L’asphyxie fiscale des PME

Plus que jamais d’actualité... la chronique de François d’Orcival de l’Académie des sciences morales et politiques
François d’ORCIVAL
Avec François d’ORCIVAL
Membre de l'Académie des sciences morales et politiques

Ministre des Finances et l’un des rares ministres expérimentés de ce gouvernement, Pierre Moscovici ne prétend pas moins une chose et son contraire. Il se bat, dit-il, pour défendre les PME et les entreprises de taille intermédiaire (ETI) parce qu’elles constituent l’essentiel du tissu économique français ; il les voudrait plus nombreuses et plus fortes. Mais dans la même démonstration (au grand jury RTL Le Figaro LCI), il confirme qu’il va taxer le capital à la même hauteur que le travail. Toujours au nom de la justice… Seulement, c’est une ânerie qui va compromettre l’ambition annoncée.

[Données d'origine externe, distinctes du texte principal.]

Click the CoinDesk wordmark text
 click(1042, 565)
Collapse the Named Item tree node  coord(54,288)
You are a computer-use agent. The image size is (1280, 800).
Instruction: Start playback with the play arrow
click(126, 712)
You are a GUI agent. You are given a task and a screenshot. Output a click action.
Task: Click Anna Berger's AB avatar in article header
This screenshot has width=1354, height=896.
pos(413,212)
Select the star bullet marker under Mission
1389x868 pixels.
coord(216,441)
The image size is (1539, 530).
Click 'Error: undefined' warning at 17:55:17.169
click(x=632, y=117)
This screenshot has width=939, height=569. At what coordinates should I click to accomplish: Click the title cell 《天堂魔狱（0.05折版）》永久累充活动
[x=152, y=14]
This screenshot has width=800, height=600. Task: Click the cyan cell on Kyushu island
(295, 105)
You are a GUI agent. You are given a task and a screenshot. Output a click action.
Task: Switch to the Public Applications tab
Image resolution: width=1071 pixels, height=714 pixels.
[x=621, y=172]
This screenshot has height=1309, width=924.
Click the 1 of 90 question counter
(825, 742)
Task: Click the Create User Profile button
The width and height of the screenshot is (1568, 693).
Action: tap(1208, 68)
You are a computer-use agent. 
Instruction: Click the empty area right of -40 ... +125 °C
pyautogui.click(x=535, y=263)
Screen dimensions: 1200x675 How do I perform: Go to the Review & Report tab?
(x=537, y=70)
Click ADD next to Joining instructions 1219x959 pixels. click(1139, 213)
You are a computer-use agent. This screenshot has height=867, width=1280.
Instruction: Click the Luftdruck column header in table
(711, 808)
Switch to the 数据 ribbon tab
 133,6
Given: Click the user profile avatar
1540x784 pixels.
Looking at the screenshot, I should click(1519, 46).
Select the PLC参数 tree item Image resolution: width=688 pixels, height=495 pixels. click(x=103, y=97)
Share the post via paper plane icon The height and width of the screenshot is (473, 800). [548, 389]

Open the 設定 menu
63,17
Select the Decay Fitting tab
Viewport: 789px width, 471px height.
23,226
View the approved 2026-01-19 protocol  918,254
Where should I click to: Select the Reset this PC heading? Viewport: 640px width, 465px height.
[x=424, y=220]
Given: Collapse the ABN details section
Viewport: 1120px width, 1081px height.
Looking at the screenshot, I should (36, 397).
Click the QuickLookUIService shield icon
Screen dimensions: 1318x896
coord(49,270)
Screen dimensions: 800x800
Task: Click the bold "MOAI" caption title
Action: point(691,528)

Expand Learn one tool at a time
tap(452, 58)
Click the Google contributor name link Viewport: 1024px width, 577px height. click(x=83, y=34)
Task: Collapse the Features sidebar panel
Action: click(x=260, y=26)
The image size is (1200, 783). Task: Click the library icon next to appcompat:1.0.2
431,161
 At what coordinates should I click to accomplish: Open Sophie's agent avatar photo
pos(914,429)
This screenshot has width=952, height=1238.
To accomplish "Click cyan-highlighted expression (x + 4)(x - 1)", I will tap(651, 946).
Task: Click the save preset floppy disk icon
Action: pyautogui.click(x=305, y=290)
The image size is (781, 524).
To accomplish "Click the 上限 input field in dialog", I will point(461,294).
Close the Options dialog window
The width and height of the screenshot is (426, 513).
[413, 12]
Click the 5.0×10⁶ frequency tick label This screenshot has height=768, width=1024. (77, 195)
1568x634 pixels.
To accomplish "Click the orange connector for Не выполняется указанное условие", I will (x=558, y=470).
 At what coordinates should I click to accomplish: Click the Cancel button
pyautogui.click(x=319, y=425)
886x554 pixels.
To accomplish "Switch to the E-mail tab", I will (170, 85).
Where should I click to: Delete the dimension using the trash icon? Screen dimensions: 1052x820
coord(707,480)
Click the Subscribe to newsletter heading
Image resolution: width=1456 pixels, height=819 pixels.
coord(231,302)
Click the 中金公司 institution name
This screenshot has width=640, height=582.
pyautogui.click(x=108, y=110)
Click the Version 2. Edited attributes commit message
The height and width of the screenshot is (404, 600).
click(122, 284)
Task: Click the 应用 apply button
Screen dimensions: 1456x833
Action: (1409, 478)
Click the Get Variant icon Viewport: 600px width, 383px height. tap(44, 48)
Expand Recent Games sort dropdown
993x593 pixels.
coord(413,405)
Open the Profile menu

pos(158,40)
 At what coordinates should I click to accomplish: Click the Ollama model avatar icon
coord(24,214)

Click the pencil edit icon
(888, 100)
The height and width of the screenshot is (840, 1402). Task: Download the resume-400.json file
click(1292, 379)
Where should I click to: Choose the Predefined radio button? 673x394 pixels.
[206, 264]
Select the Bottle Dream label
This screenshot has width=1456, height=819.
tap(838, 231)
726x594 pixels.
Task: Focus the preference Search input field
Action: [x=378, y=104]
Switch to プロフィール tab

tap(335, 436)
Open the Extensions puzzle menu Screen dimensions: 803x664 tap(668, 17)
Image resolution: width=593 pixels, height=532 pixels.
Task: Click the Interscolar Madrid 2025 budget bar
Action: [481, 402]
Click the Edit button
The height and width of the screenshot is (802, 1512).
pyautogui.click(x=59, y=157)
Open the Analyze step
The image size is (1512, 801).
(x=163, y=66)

La gauche ne connaît l’entreprise qu’à travers les déclarations des syndicats et les manuels des professeurs. Elle oppose les PME et les ETI aux « grands groupes » et aux « multinationales » assimilés aux « riches », mais elle ne sait pas comment ça marche. 95% de ces petites entreprises ne sont pas cotées en Bourse ; elles ne font pas appel à l’épargne publique mais au capitalisme de proximité – l’argent du créateur, celui de ses proches. Le jeune patron met toute son énergie et ses moyens à développer son affaire, à la muscler pour la faire grandir ici et à l’étranger. Il préfère s’attribuer un petit salaire pour tout miser sur la performance, afin de pouvoir investir encore et résister à la concurrence. Or c’est sur son résultat qu’il peut se rémunérer : par les dividendes que dégage son activité. Un dividende lui-même minoré par l’impôt payé sur les bénéfices.

Si, en plus, et c’est le projet gouvernemental, le dividende, déjà fortement imposé, doit être matraqué, on ruine l’envie d’entreprendre en même temps que le capitalisme de proximité (sans parler de tous les actionnaires investis en Bourse bien sûr). On place le petit patron dans une impasse : ou bien il se rémunère au détriment de sa performance, ou bien il baisse les bras. Succès garanti.

Mieux, avec le passage de la taxation des plus-values de 19 à 45%, on grippe le moteur de la création d’entreprise, celui qui permet à l’entrepreneur d’espérer vendre une activité en pleine santé pour en développer une autre ou même l’introduire en Bourse. Inutile de rêver aux Bill Gates et autres Steve Jobs français, ceux-là naissent dans des pays de liberté. En France, on les tue dans l’œuf. Le capital ne tombe pas du ciel, il est toujours le produit du travail et sa source.

Le texte de cette chronique est paru dans Le Figaro Magazine du samedi 21 septembre 2012. Elle est reprise ici par son auteur, avec l’aimable autorisation de l’hebdomadaire. Les propos de François d’Orcival n’engagent que lui-même, et non pas l’académie à laquelle il appartient ni l’Institut de France.